La Fondation Tapies présente trente années de travail de l’artiste autour du thème du corps et rend compte de sa relation au monde par la brutalité de la matière.
BARCELONE - Que le XXe siècle ait été celui du triomphe de l’art américain ne saurait faire oublier qu’il a été, également, celui de la peinture catalane. Amorcé avec l’envol de Pablo Picasso dont les années de formation et de jeune peintre se sont surtout déroulées à Barcelone, poursuivi avec Joan Miró et Salvador Dali, il se sera achevé avec l’œuvre, également magistrale, d’Antoni Tàpies, disparu en 2012 à 89 ans. Des quatre artistes, les trois derniers ont manifesté un attachement extrêmement fort au territoire qui les avait vus naître et qui, malgré son étendue restreinte, a apporté une contribution aussi déterminante que fascinante à l’histoire de l’art du siècle dernier. La Catalogne aura surtout été terre de peintres – d’un genre particulier –, fréquemment attirés également par la sculpture. Tàpies, lui, aura pratiqué cette dernière à la surface même de ses oeuvres, excellant dans la technique mixte, comme vient le rappeler l’exposition que lui consacre la fondation barcelonaise qui lui est dédiée.

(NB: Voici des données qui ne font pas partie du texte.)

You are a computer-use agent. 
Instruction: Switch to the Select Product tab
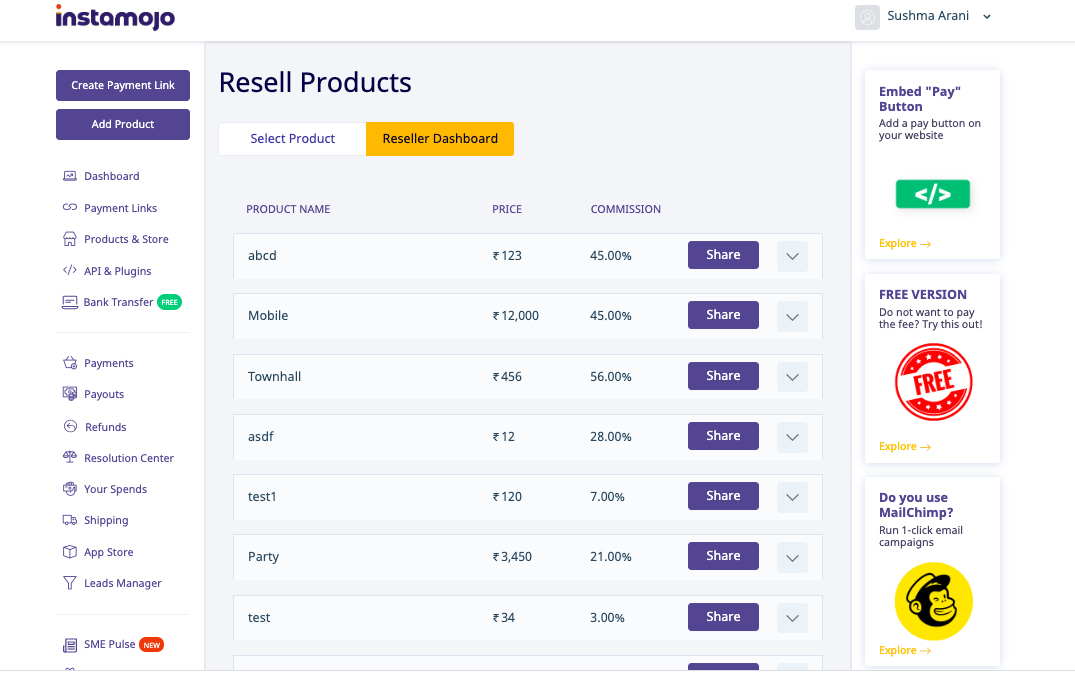pos(291,139)
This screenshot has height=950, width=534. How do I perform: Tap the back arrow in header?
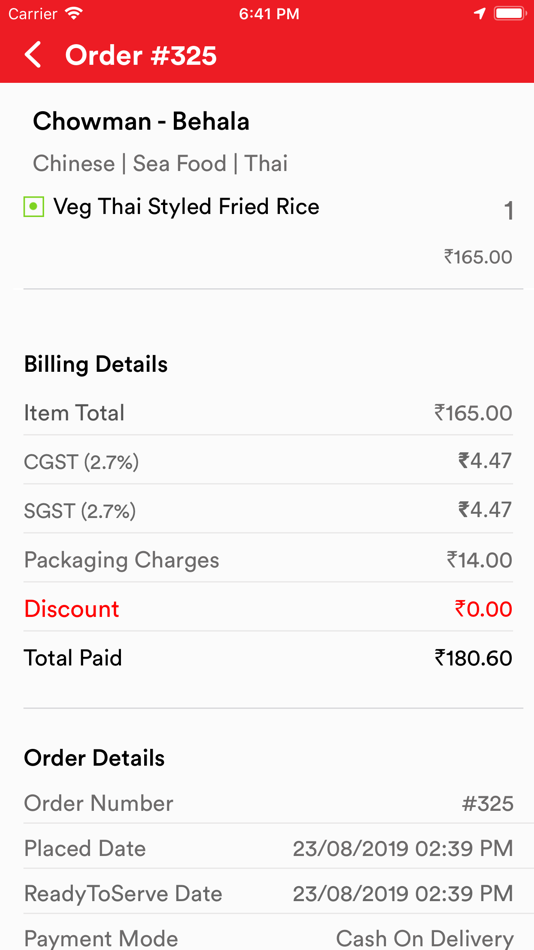pyautogui.click(x=33, y=55)
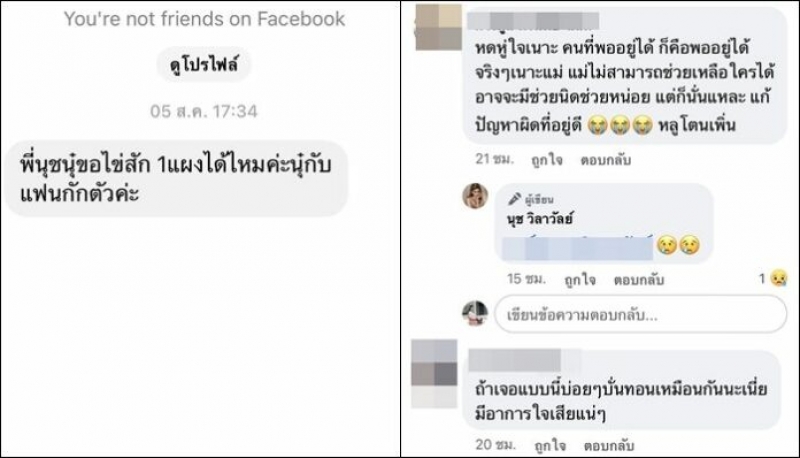Screen dimensions: 800x458
Task: Like the comment posted 20 ชม. ago
Action: tap(550, 446)
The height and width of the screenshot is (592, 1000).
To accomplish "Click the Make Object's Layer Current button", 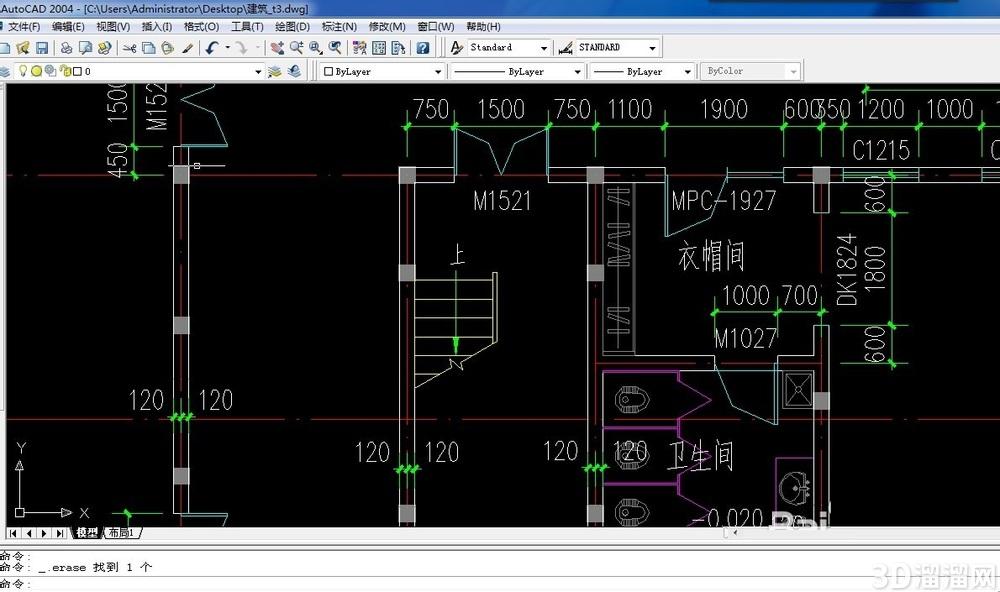I will point(275,71).
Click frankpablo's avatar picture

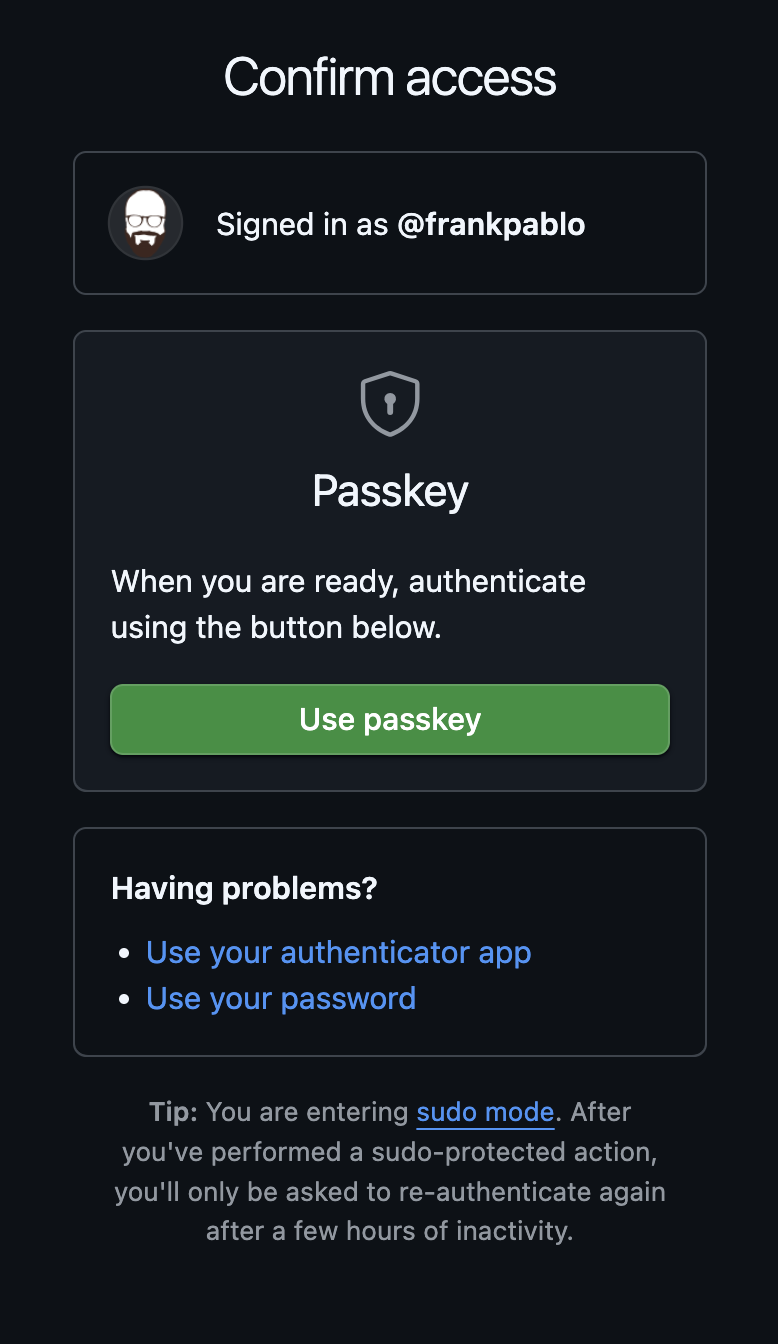point(145,223)
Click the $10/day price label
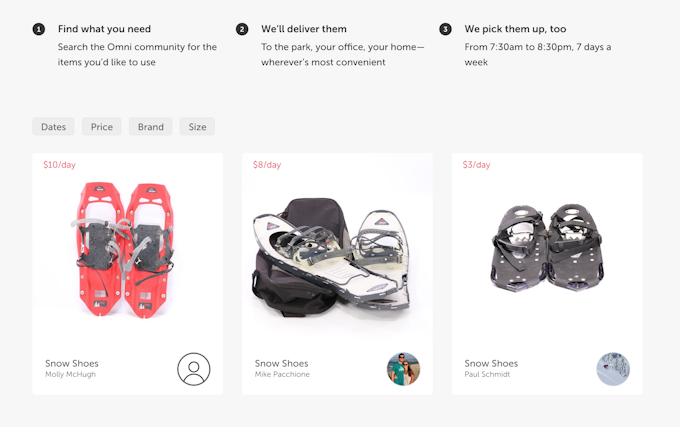This screenshot has height=427, width=680. (59, 165)
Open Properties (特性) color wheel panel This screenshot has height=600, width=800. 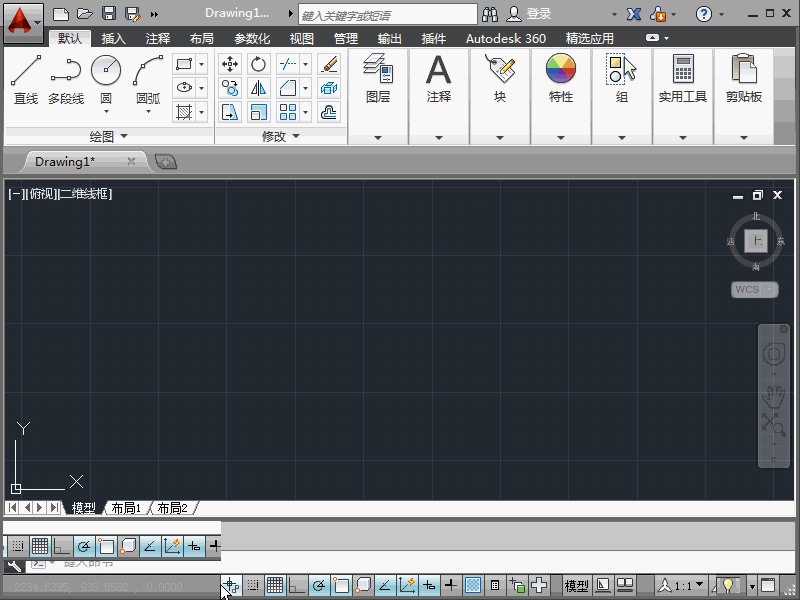pos(561,78)
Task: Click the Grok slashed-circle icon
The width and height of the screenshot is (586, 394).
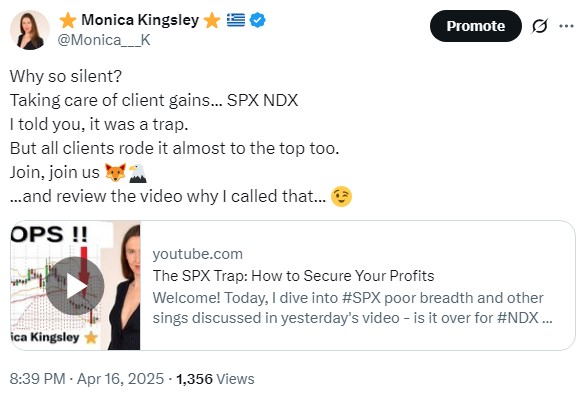Action: 539,26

Après la présentation de quelques autoportraits de jeunesse qui expriment la double condition existentielle d’homme et d’artiste, elle met en lumière, à travers un thème principal, celui du corps, et sous l’intitulé « Cabeza brazos piernas cuerpo » (en français « Tête, bras, jambes, corps »), des œuvres réalisées pendant les trente dernières années de la vie de l’artiste. Durant toute cette phase comme dans ses plus jeunes années, Tàpies fascine par le renouvellement de son travail et ce, alors même que ses œuvres présentent entre elles une évidente parenté. Malgré leur réelle diversité, les tableaux sont à chaque fois incontestablement « du Tàpies », on reconnaît le maître au premier coup d’œil, la maîtrise technique et stylistique produit une incroyable typicité. C’est vrai du vocabulaire récurrent de l’artiste : croix, signes mathématiques, crânes, sexes, fragments de corps. Ça l’est aussi des coloris où l’emportent les ocres, le terre de Sienne brûlé et les bruns profonds, les gris charbonneux, les noirs ; mais encore également de la matière picturale, épaisse.
L’art et la matière
L’œuvre de Tàpies est obsédée par la matérialité de la peinture, l’épaisseur de la pâte apparaît essentielle. La peinture est avant tout une expérience sensorielle pour l’artiste qui se débat avec sa matérialité pour tenter de la dompter, comme pour le spectateur. L’accrochage choisi rend bien compte de cela, puisque certaines œuvres disposées en milieu de salle permettent d’en faire le tour, de découvrir leur châssis venant renforcer le dos des plaques de bois supports des tableaux, ce qui les rend à leur entière matérialité ; d’autant plus que les œuvres, en leur recto, exploitent souvent les motifs qui ne sont qu’en partie recouverts par les pigments colorés (seules quelques unes ont pour support la toile ou le papier pour des peintures et crayon). La matière, des panneaux, mais aussi celle de la pâte, toujours plus épaisse et plus dense pour mieux rendre compte de la vie, de la condition d’artiste vieillissant qui aborde avec toujours plus d’intensité les questions fondamentales de la condition humaine : la vie, la sexualité, la création et la disparition, la mort. Le langage est prosaïque par l’inclusion d’objets à la surface de certaines œuvres tels que culottes ou autres vêtements, chaussures, cordes, journaux, bambous ; cru, quand la pilosité des corps est rendue par l’insertion de plumes teintées en noir à l’emplacement des aisselles ou du pubis. Les croix sont gravées en profondeur dans la matière figurant la chair comme autant de blessures. La violence des tableaux est là, évoquant souvent des corps mutilés, la morsure du feu. La palette ne saurait être moins sombre, les tons ocre envahissent la surface des œuvres en des empâtements grumeleux qui rappellent la terre ; celle-là même qui, bientôt, accueillera l’artiste vaincu par sa propre disparition. Avant cela et jusqu’à son dernier souffle, exprimant l’effet de vie et le tragique de la condition humaine par le trait nerveux des contours et l’épaisseur de la matière, Tàpies, maître de l’énergie vitale, virtuose de la composition, n’aura cessé de créer et d’être un grand artiste.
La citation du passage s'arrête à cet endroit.